It is the time of year when our garden birds need food for
survival – food that predator birds, cats and squirrels cannot reach.
On a
suspended sunflower feeder, when a pigeon learned how to balance on the side of
it and extract the seeds, I added a painted plywood disc, positioned so that
these large birds were unable to raise their wings high enough for landing or
take-off. It worked.
Now the
problem was how to allow birds to enjoy my winter mixture (stale bread soaked
and squeezed dry, with bran, currants, pounded peanuts and melted lard) and
protect the food from marauding squirrels.
So the
latest device is a bought wire tube, made for commercially-produced, fat ball
food, with my addition of anti-pigeon spikes pointing upward through the lid
and downward from its base. The theory is that squirrels will be unable to
approach it descending from above or jumping up to it from below.

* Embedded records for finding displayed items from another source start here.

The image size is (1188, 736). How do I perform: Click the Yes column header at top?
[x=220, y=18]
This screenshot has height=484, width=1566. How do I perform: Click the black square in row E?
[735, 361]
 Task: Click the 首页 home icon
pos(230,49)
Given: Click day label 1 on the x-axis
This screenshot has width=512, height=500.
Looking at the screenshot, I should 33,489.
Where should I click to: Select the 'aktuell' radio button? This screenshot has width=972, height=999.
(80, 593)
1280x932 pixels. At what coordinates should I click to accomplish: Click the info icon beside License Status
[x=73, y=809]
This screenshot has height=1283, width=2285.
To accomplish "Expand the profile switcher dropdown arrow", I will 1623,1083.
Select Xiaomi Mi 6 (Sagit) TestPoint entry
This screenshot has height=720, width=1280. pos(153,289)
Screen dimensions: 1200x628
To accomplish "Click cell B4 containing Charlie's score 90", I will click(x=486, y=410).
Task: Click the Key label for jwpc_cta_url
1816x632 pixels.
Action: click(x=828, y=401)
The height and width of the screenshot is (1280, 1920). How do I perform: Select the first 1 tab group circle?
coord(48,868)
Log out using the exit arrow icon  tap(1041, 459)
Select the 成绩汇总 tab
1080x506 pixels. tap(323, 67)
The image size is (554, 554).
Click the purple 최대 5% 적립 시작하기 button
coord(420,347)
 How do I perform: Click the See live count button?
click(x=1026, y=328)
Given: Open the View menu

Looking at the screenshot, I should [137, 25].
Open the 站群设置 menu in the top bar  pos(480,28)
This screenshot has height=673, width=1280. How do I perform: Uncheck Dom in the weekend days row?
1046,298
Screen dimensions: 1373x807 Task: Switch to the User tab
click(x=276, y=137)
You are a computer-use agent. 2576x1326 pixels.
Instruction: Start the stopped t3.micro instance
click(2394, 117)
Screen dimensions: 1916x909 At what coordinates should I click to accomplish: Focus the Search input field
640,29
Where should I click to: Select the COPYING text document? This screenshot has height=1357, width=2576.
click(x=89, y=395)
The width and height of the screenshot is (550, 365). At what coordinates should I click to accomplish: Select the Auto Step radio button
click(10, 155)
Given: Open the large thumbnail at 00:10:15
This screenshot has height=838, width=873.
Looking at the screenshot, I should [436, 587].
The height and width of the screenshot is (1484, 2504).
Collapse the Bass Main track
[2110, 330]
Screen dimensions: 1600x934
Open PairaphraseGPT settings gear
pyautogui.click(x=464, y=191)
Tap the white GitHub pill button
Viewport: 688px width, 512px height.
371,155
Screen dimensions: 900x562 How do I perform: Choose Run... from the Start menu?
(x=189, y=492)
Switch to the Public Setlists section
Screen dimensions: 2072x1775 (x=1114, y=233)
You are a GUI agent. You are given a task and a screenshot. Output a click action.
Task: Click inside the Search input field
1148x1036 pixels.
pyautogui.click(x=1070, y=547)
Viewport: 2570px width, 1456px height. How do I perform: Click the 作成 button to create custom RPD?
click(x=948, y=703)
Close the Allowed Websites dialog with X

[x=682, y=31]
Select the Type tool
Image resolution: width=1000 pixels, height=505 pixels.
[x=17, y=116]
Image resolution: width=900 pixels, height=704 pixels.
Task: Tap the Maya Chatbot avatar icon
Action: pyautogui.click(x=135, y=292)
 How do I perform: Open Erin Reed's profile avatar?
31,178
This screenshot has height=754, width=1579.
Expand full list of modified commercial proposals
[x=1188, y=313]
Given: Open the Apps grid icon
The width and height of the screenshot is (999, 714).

It is a rather frightening,
medieval-looking kind of torture device that the birds will have to get used
to.
This new addition has been placed
with other feeders of sunflower seeds, peanuts, niger seeds, dried maggots and hemp
seed. In London
I have an arbour from which to hang such contraptions. There the latest device
will stay until birds start to demand food from it. Then it will be re-located
to just outside the kitchen window, where we can obtain a better look at our
avian friends.
In the country I made an elaborate
double cage atop a greased scaffold pole. One cage of vertical wooden dowel
rods had the bars 1” apart for small birds to push through for the food inside,
and the other 1 ½” apart for larger birds. Some of the bars could be raised for
me to place the food inside.
On a drained platform, as part of
the cage contraption, curtain wire, with screw eyes and hooks held down
carcasses, half apples and scraps.
This
arrangement worked so well that I wrote a piece on it for the Financial Times in 1987.
The 1” and
1 ½” gaps in the above cages are useful sizes to remember as they are the same
for the holes in home-made bird boxes of skip-gathered timber. The sides and
top of these boxes are best screwed together. With the lower part hinged, the
nesting material can be taken out in the autumn and the inside sprayed with
bleach (to kill off any resident mites that might lurk there).
These boxes
can be screwed to a tree, but are best positioned on a north, east, or west
wall (not south) above the reach of cats.